Text section
⁂

Question

Write out the stepwise $$K_{\mathrm{a}}$$ reactions for the diprotic acid $$\mathrm{H}_{2} \mathrm{SO}_{3}$$

Answer

**step1 First Dissociation of Sulfurous Acid**

Sulfurous acid ($$\mathrm{H}_{2} \mathrm{SO}_{3}$$) is a diprotic acid, meaning it can donate two protons ($$\mathrm{H}^{+}$$ ions) in aqueous solution. The first dissociation step involves the loss of one proton, forming the bisulfite ion ($$\mathrm{HSO}_{3}^{-}$$). The equilibrium constant for this first dissociation is denoted as $$K_{\mathrm{a}1}$$.

⁂

Data
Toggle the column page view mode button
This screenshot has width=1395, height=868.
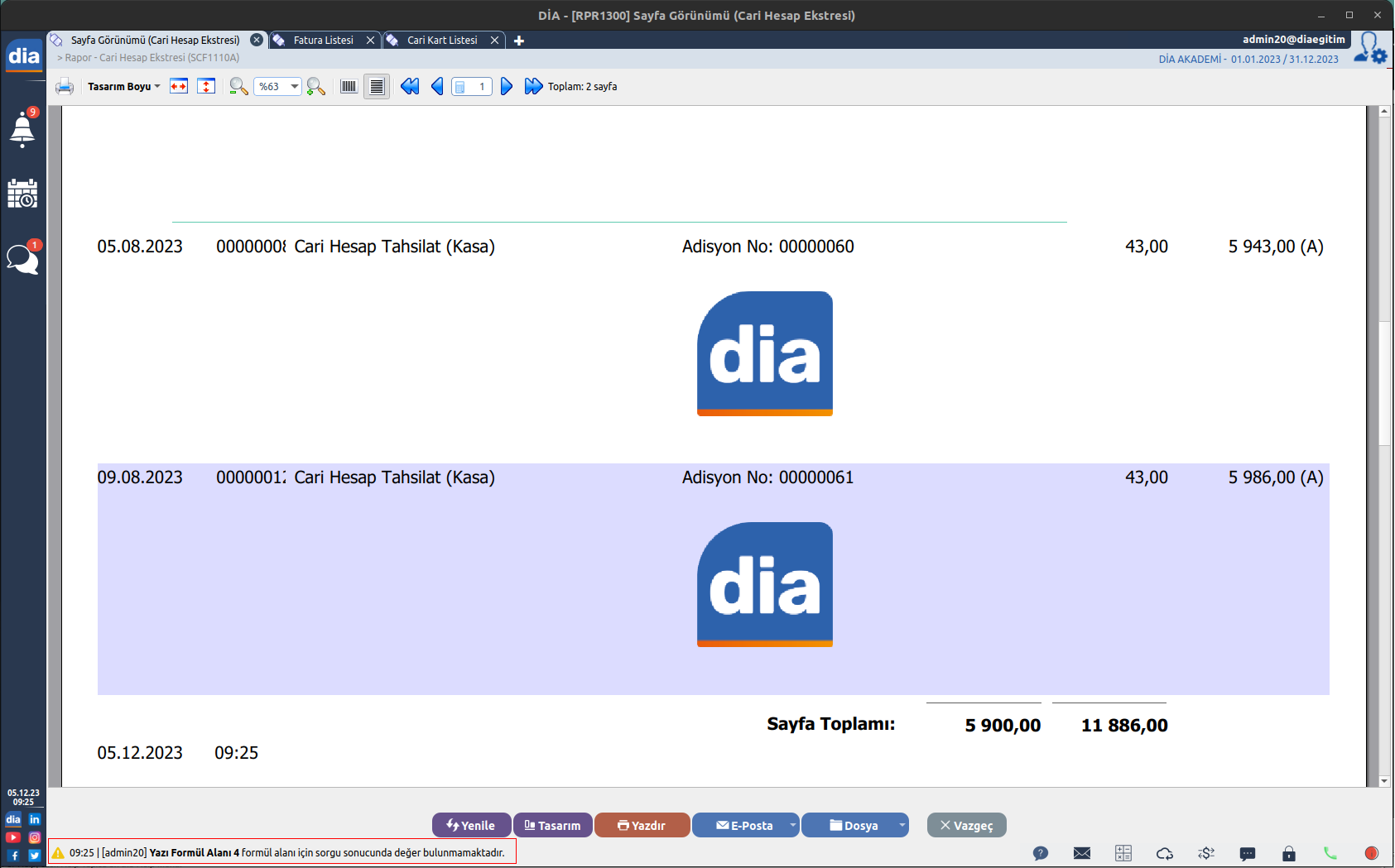point(349,87)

⁂

Exercise set
a – Summarize the text on sulfurous acid in two sentences.
b – Continue the worked answer on sulfurous acid, starting after its last sentence.

Task responses
a – The text asks for the stepwise Ka reactions of sulfurous acid (H₂SO₃), a diprotic acid that can donate two protons (H⁺ ions) in aqueous solution. Its first dissociation step involves the loss of one proton to form the bisulfite ion (HSO₃⁻), and the equilibrium constant for this step is denoted Ka1.

b –
$$\mathrm{H}_{2} \mathrm{SO}_{3}(\mathrm{aq}) \rightleftharpoons \mathrm{H}^{+}(\mathrm{aq}) + \mathrm{HSO}_{3}^{-}(\mathrm{aq})$$

$$K_{\mathrm{a}1} = \frac{[\mathrm{H}^{+}] [\mathrm{HSO}_{3}^{-}]}{[\mathrm{H}_{2} \mathrm{SO}_{3}]}$$

**step2 Second Dissociation of Bisulfite Ion**

The second dissociation step involves the bisulfite ion ($$\mathrm{HSO}_{3}^{-}$$) losing its remaining proton to form the sulfite ion ($$\mathrm{SO}_{3}^{2-}$$). The equilibrium constant for this second dissociation is denoted as $$K_{\mathrm{a}2}$$. This step occurs to a lesser extent than the first dissociation.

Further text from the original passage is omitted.